§ Assignment:
Every line holding the string "circle" should be copied from the listing.

>>>>

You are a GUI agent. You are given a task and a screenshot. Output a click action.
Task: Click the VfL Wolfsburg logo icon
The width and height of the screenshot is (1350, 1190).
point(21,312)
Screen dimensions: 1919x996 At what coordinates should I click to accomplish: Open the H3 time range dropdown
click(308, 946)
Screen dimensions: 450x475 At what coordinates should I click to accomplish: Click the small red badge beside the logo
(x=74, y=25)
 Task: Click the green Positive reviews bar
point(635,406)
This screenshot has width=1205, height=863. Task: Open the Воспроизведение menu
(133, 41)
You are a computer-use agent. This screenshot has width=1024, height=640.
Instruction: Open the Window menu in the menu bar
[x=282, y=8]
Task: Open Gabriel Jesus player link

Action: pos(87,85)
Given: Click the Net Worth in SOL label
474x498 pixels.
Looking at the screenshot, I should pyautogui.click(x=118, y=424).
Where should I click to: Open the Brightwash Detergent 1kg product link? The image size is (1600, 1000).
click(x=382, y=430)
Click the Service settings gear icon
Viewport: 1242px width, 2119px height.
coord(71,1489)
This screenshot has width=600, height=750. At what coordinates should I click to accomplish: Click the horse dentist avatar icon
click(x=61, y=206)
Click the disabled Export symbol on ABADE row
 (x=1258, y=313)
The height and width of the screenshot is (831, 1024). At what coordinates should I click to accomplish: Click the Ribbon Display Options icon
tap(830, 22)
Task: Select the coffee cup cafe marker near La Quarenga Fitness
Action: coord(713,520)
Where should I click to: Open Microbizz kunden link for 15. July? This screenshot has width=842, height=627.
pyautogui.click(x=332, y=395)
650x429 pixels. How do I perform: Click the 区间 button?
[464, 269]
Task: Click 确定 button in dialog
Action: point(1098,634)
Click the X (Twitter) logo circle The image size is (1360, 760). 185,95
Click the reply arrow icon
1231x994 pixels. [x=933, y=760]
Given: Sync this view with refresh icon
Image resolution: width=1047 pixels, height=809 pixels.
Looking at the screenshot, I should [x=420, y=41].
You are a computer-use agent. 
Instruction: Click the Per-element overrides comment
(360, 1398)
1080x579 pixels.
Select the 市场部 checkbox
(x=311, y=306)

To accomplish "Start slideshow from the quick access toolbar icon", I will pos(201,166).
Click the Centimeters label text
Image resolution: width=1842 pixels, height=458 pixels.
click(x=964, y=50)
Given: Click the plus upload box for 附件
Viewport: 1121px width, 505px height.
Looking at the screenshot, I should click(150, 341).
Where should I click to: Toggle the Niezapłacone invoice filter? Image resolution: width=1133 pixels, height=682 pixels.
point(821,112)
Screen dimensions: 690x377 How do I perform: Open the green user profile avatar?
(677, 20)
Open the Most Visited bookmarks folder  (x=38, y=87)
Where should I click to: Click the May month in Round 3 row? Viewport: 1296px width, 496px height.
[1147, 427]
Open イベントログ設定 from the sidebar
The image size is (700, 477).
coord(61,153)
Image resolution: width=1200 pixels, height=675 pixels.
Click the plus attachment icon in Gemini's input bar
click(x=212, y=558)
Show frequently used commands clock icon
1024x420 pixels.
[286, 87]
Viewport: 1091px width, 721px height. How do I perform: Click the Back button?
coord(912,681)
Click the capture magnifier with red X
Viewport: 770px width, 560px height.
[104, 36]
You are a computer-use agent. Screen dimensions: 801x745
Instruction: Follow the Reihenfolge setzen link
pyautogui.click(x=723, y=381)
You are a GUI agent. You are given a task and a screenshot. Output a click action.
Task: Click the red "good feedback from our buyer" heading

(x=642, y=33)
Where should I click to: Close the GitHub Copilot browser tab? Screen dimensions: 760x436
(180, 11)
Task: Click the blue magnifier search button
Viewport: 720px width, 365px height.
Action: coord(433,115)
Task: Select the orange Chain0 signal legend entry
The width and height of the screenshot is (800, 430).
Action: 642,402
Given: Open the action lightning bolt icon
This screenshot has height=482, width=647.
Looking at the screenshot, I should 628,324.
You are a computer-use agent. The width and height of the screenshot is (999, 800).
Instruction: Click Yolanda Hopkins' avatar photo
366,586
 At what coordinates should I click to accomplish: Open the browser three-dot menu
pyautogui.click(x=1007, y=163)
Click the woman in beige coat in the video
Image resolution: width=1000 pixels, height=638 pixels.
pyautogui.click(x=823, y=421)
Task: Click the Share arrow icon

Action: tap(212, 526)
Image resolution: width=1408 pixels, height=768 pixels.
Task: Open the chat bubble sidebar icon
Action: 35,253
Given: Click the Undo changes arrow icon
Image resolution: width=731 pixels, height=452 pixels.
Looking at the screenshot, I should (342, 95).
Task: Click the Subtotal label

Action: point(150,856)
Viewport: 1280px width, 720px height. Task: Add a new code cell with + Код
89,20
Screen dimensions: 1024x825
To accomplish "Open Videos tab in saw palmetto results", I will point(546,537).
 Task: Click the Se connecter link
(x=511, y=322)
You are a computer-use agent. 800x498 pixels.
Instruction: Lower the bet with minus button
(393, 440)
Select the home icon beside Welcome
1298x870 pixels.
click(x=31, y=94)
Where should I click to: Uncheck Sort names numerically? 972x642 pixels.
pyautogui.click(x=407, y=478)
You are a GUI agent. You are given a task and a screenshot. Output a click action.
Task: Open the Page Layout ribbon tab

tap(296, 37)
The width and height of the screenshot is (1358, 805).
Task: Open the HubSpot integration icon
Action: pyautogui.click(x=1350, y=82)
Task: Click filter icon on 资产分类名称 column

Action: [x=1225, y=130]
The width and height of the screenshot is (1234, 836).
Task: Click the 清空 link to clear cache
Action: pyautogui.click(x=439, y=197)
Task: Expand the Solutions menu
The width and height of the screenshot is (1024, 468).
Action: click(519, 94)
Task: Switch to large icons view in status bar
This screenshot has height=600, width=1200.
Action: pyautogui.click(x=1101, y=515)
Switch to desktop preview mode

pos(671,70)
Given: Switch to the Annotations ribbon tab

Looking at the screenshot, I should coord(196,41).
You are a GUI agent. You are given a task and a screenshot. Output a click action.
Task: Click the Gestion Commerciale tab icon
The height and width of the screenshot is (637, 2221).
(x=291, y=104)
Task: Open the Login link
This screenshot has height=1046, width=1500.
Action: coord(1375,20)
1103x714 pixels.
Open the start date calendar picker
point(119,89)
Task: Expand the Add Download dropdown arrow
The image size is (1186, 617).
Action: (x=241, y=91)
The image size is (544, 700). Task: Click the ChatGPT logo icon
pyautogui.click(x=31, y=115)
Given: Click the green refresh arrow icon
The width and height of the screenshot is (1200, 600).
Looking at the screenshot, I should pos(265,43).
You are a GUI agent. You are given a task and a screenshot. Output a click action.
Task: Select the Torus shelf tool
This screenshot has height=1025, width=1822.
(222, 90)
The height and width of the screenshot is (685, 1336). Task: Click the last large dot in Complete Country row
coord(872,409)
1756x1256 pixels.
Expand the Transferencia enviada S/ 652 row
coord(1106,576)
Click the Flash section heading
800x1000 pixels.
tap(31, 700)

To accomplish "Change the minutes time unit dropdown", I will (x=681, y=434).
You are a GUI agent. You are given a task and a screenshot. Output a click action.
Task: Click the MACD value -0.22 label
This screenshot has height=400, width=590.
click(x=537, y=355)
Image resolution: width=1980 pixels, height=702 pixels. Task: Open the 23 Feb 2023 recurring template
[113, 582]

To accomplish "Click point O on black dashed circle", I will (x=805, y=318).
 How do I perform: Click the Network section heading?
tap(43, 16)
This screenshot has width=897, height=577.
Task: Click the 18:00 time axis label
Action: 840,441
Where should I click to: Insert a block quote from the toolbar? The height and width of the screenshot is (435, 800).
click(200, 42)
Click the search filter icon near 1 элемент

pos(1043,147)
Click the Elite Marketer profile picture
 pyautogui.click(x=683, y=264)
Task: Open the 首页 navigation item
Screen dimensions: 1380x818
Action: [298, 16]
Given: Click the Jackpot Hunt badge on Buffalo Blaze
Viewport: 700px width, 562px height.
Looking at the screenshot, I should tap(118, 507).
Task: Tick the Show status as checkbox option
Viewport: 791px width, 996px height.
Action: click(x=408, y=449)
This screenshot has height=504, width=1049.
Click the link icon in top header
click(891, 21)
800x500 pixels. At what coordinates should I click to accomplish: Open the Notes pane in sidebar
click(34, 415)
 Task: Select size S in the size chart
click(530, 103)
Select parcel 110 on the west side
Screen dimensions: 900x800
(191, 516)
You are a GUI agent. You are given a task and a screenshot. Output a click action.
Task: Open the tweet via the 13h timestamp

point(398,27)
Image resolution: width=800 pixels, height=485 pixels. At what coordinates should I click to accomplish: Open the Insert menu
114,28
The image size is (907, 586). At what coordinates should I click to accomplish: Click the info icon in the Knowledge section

<<<<

§ Solution to the exercise:
Click the X (Twitter) logo circle The image size is (1360, 760). 185,95
To accomplish "Click point O on black dashed circle", I will (x=805, y=318).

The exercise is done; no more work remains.